Fue un día de lluvia, un día de esos de final del invierno en los que el frío ya no te llega a los huesos.

Una lluvia que moja, de las de verdad, pero que te limpia, por dentro y por fuera.

Una lluvia que se agradece en pleno esfuerzo, esfuerzo en el que podemos sentir, gracias a la lluvia, el calor de nuestros músculos que se contraen decididos a llevarnos hasta dónde nuestra mente quiera.

El domingo no pude estar en Mérida, como preveía, para disfrutar de la quinta edición de la media maratón de Mérida, de un fin de semana en familia y con amigos, apoyando y ayudando en lo posible a la prueba emeritense.

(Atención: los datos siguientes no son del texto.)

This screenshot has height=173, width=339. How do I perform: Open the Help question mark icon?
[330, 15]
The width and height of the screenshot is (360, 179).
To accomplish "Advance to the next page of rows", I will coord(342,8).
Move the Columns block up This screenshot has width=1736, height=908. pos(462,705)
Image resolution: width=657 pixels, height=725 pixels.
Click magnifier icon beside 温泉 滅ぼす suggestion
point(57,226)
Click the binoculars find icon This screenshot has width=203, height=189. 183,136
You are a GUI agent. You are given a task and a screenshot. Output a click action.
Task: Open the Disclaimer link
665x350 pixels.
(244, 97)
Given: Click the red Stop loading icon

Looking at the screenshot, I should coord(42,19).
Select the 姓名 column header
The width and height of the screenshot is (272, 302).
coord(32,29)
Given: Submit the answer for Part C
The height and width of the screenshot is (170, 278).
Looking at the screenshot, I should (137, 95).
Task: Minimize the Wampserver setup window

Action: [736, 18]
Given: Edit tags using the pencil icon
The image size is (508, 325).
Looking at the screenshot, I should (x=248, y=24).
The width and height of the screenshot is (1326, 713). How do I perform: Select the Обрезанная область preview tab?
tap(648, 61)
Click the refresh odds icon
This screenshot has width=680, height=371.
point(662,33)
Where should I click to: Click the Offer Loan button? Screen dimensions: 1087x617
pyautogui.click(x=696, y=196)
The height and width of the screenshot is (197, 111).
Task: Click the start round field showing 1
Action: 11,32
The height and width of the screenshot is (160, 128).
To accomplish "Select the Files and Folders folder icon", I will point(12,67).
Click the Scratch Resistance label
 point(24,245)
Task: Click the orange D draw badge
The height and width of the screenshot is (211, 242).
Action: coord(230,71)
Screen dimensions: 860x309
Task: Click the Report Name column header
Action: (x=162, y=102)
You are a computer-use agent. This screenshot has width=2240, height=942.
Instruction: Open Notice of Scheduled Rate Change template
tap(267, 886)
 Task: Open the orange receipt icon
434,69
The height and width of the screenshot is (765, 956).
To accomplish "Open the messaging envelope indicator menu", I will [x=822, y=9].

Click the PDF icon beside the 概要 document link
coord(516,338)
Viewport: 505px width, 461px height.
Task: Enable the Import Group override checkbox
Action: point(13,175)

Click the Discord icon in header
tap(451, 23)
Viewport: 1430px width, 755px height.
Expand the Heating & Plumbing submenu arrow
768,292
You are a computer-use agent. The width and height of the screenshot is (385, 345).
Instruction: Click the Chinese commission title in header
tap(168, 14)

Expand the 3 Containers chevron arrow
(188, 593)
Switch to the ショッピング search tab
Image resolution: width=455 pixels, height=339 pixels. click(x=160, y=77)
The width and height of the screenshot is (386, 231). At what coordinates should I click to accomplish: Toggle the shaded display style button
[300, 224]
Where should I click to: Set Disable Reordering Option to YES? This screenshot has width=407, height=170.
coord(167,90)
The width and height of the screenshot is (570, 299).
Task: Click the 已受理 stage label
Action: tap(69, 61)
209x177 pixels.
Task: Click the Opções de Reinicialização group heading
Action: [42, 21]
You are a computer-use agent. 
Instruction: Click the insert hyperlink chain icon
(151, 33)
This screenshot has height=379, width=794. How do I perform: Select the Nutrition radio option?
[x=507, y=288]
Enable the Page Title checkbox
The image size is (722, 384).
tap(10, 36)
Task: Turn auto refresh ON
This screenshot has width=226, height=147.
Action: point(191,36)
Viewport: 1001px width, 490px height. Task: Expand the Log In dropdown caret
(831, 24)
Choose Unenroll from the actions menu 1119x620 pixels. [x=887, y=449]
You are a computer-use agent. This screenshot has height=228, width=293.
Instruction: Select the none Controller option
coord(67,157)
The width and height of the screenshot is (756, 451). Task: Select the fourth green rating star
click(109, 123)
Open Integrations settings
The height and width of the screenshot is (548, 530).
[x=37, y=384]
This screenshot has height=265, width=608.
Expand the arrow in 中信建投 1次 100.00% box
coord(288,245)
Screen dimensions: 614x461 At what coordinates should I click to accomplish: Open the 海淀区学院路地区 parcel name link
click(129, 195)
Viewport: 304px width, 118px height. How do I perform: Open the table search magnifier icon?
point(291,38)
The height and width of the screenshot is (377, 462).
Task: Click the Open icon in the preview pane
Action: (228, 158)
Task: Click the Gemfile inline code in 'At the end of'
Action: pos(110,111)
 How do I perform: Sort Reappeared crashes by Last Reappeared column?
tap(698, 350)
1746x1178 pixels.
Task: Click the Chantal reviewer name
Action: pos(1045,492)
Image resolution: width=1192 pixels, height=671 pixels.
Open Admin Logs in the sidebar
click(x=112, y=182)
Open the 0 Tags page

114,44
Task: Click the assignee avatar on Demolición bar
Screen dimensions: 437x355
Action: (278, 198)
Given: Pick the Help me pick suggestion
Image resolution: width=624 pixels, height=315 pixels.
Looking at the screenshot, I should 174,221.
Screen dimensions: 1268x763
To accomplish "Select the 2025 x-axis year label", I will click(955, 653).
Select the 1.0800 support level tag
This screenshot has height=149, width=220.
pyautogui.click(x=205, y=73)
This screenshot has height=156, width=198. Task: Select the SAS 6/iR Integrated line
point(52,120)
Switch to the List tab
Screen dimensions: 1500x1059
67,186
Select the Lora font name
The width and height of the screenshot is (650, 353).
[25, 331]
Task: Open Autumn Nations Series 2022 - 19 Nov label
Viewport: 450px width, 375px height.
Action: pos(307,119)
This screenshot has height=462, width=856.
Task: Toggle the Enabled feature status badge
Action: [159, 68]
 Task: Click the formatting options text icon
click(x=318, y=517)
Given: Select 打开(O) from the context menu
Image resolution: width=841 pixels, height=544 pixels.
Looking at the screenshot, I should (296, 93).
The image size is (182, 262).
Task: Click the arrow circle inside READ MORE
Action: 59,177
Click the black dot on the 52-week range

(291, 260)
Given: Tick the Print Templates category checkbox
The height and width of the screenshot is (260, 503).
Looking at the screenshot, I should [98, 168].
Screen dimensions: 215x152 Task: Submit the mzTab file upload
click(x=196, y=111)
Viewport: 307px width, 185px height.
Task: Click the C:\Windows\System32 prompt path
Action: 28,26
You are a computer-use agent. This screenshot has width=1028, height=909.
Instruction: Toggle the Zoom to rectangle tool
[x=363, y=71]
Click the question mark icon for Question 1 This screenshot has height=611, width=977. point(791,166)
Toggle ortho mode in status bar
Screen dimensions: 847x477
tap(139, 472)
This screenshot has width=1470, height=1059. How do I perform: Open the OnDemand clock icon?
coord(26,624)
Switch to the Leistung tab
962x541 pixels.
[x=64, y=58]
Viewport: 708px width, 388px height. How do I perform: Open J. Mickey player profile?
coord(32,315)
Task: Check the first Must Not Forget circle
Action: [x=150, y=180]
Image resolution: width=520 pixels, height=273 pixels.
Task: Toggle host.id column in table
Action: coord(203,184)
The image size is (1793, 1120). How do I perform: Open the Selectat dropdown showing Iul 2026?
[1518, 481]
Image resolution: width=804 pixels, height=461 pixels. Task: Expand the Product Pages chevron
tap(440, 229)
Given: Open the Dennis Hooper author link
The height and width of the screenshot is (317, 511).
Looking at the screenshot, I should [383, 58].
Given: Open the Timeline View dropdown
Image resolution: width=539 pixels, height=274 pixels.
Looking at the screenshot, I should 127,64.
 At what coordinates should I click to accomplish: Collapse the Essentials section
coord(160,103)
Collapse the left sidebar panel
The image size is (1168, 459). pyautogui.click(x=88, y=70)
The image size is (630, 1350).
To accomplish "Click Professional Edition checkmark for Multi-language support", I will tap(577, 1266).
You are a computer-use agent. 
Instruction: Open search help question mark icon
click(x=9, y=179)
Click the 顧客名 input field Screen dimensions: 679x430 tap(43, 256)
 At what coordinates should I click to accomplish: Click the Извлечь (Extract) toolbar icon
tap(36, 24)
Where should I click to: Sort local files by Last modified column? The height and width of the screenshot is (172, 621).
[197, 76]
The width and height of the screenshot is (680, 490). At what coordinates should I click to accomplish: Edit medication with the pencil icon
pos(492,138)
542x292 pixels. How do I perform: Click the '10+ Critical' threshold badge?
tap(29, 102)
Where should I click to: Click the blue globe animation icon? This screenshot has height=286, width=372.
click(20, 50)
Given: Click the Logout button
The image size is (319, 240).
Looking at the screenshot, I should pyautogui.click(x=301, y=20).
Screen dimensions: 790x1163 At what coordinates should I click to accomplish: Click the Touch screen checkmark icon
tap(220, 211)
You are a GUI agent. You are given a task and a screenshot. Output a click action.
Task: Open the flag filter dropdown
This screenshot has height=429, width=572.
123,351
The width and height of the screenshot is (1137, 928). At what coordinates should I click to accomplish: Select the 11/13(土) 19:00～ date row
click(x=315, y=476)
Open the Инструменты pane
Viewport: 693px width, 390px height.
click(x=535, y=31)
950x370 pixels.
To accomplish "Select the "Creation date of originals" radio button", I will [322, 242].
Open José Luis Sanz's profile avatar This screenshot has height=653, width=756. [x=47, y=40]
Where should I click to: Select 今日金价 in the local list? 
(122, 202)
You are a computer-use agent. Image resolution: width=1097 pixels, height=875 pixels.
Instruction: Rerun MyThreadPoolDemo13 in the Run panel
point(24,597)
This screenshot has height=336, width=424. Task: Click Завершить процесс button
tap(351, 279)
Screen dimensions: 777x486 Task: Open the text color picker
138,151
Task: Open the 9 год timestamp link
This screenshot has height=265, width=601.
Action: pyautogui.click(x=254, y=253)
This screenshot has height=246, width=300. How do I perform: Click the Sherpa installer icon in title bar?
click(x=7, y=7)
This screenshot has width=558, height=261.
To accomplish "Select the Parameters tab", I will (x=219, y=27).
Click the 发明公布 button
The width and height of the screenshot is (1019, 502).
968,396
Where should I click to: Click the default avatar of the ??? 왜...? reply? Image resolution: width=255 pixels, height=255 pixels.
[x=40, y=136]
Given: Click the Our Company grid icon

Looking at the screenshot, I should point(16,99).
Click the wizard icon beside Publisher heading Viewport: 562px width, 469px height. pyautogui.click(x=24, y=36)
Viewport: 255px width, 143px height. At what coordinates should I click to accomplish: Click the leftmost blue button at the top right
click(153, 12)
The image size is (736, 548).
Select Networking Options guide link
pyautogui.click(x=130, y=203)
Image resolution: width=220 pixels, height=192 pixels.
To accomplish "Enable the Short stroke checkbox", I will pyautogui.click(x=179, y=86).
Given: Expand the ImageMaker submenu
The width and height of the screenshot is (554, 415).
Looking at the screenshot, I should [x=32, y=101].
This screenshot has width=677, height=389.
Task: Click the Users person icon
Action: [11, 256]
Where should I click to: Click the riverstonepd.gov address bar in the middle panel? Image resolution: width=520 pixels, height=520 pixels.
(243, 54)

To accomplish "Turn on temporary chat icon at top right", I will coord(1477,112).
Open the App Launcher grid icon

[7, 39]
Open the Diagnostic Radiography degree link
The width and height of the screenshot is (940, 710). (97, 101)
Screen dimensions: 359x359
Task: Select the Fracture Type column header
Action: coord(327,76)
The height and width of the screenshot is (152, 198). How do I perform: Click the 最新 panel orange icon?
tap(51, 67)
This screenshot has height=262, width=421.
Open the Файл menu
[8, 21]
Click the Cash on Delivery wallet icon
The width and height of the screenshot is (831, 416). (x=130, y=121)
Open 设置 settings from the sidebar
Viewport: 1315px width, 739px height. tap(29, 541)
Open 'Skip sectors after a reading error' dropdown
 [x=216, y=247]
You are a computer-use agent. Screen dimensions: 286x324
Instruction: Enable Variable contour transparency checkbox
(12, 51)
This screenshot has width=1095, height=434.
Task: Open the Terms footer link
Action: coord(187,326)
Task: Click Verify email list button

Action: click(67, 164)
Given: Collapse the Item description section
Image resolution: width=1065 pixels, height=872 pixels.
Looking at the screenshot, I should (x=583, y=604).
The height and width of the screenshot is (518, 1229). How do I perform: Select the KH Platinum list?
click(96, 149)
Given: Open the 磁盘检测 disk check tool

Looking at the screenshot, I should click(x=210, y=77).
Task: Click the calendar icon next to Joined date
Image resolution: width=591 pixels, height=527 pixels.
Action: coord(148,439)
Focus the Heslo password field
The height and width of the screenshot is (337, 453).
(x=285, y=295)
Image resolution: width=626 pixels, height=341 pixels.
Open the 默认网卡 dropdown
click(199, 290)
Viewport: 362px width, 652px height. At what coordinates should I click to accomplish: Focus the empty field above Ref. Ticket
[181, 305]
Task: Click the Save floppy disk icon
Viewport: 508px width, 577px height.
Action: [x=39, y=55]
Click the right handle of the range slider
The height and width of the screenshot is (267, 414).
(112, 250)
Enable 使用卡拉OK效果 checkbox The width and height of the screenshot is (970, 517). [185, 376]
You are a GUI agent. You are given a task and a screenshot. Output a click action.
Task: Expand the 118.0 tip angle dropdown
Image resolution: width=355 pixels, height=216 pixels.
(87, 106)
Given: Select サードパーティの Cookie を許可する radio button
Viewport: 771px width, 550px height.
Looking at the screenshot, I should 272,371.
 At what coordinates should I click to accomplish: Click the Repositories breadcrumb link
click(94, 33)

El viernes a última hora nos abandonó la abuela de Amaya, a sus 92 años, natural de Don Benito, lúcida y despierta, que me hizo sentir como si también lo fuera mía.

Sin embargo pude hablar, antes y después de la media, con alguno de los organizadores y participantes. Un día complicado por la lluvia, pero una lluvia que conozco bien.

Una lluvia que deslució en algo la fiesta deportiva, las zonas de salida y meta, abarrotadas de gente pero buscando refugio bajo los soportales en la Plaza de España.

Una lluvia que hizo a más de un emeritense asomarse un poco a la ventana para ver pasar a cientos de esforzados corredores, aunque otros muchos aplaudieron bajo paraguas o chubasqueros.

Una lluvia, sin embargo, que espoleaba a los atletas hacia la meta en ese trance multitudinario pero solitario en el transcurrir por las calles de Emerita Augusta.

Cuantas veces, cuantas mañanas o tardes, bajo esa misma lluvia, he recorrido caminos en Mérida, Cáceres, La Nava de Santiago o en Almendralejo, esa lluvia que no duele pero que moja, que nos enfría cuando estamos quietos y nos da calor cuando estamos en marcha. Esas sensaciones que siempre me acompañarán aunque esté lejos.